According to news reports, Electricity tariffs will increase by 6.1% during April 1 to June 30. 6.1% sounds like a lot, but if you look at actual figures (see extract from the TODAY article below), we’re talking about an increase of between $1.58 to $28.48 a month, depending on the size of your house.

Still, if every cent counts, then it is time to have your own “save electricity” campaign at home. Here are some little things we could make a habit of at home, that could help you maintain the size of your SP bill:

  • Washing machine – Run the washes using low temperature or cold water. A heated wash not only spoils certain clothes, but also uses electricity for heating up the water before the hot wash. Of course, not forgetting that it is better to run a full load to save water.
  • Water heaters– Don’t forget to turn them off after a shower.
  • Air-conditioners – Service your compressor and air-conditioners regularly, a dirty compressor is like a choked pipe, making the system work harder and uses more electricity. On nights that aren’t too hot, consider cooling the room down for a couple of hours, then switch to using fans for the rest of the night. Raising the thermostat (set temperature) of your air-conditioner will save some energy too.
  • Dryer – Ditch the dryer on sunny days when you are able to (such as on weekends). Dryers are electricity sucking monsters, and using less of them can shave off quite a bit from your electrical bills.
  • Dormant electrical devices – Unplug any electrical devices that are not in use. That TV and that BluRay player in the spare room. When was the last time you used it?

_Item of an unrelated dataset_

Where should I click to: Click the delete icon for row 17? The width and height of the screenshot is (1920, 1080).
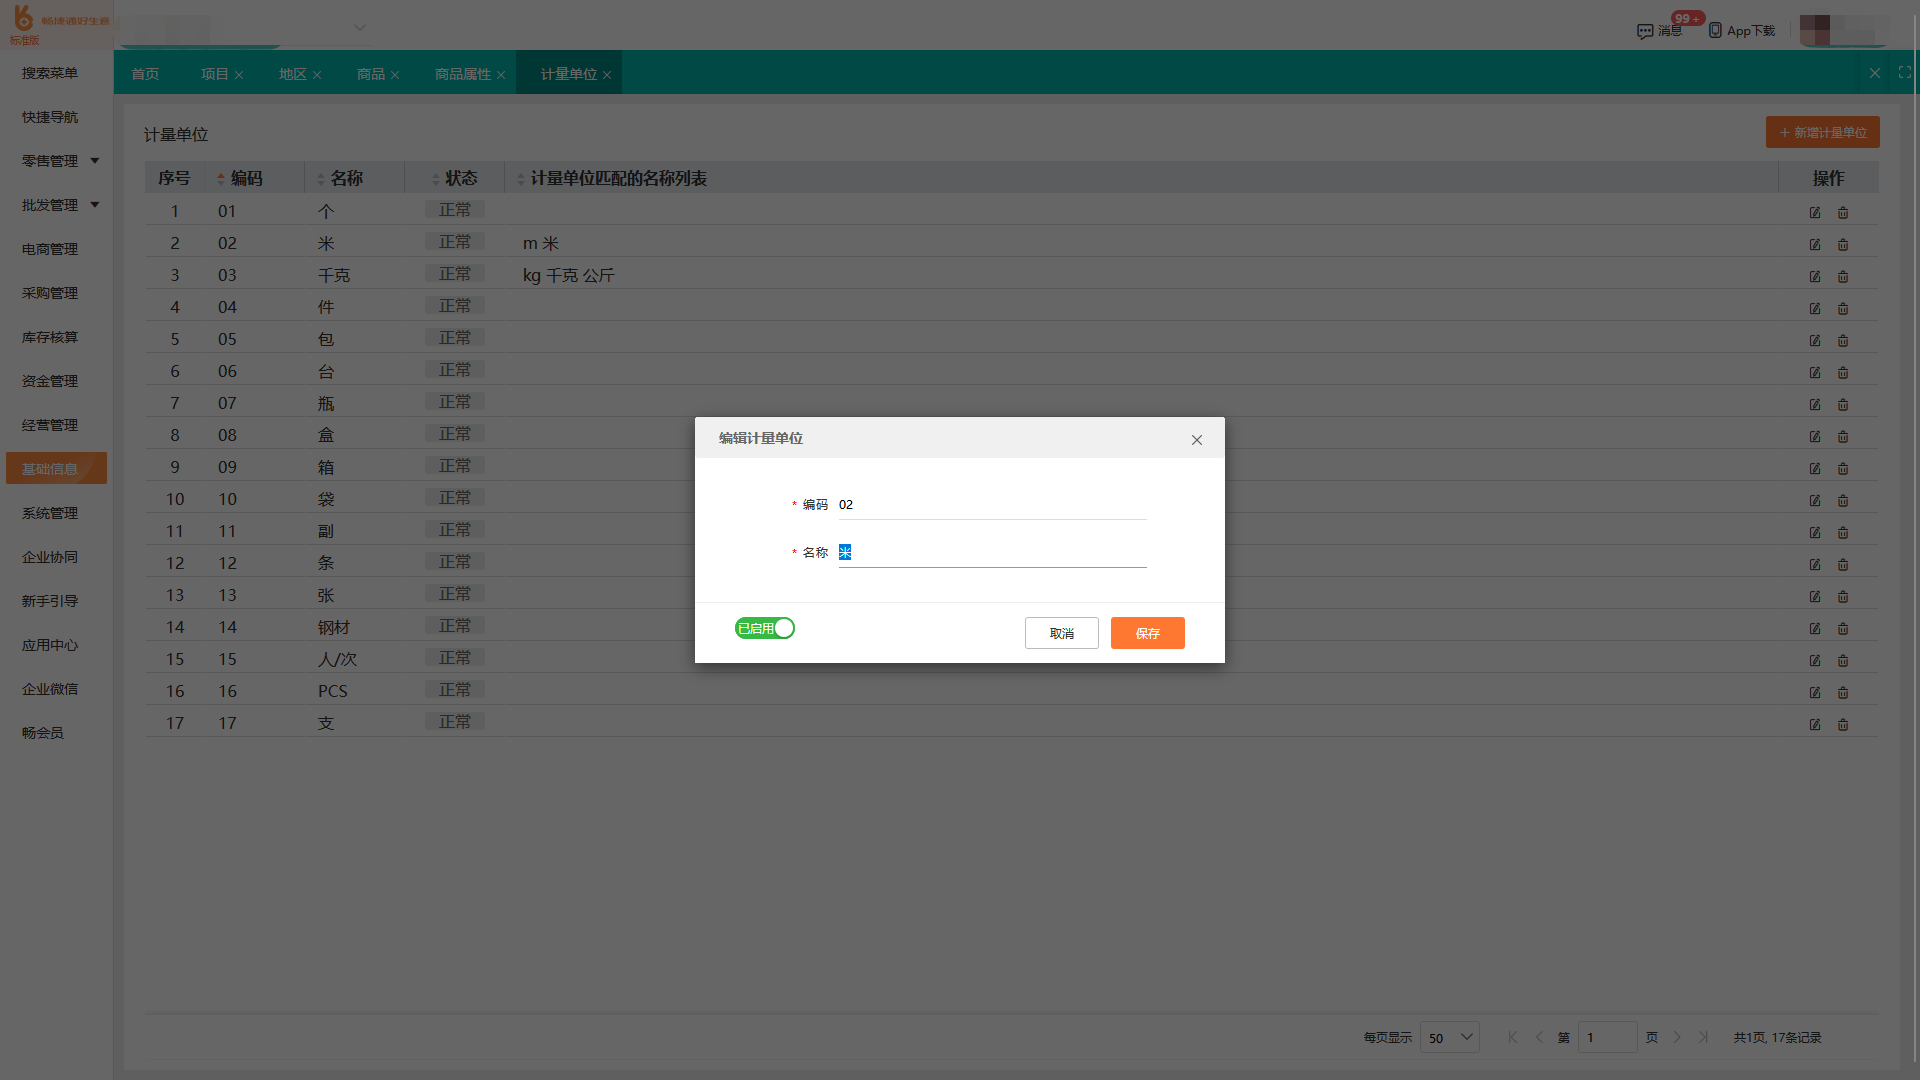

These are the little things one could do with minimal effort that would shave off a few dollars from your monthly electricity bills.

Back to the news report. It says in increase of 6.1% is from 1 Apr to 30 Jun.

So what’s left hanging is whether come July, there will be further increases.

Considering that this is a complicated matter pushed by market forces, then it may be good to err on the side of pessimism and assume that the increase could continue. And so, if you are thinking long-term, then consider these other options as well:

  • Upgrade – replacing inefficient devices like that old National brand fridge from your grandma’s era. You’ll be surprised to find that they are electricity guzzlers more than a giant two-door new refrigerator designed in recent times, as manufacturers have improved their technology over the years. Look for the energy efficient ticks on the labels at your next purchase.
  • Rightsize – A household of 2 does not need a giant fridge. Correspondingly, a household of 8 people may well find their little fridge overstuffed with food and choked to the brim. Both scenarios are not energy efficient, so look at your appliances and consider right-sizing them the next time you think of changing appliances.

And so the saying, while slightly pessimistic, goes:

“If you can’t change the situation, you can only change the way you respond to it”.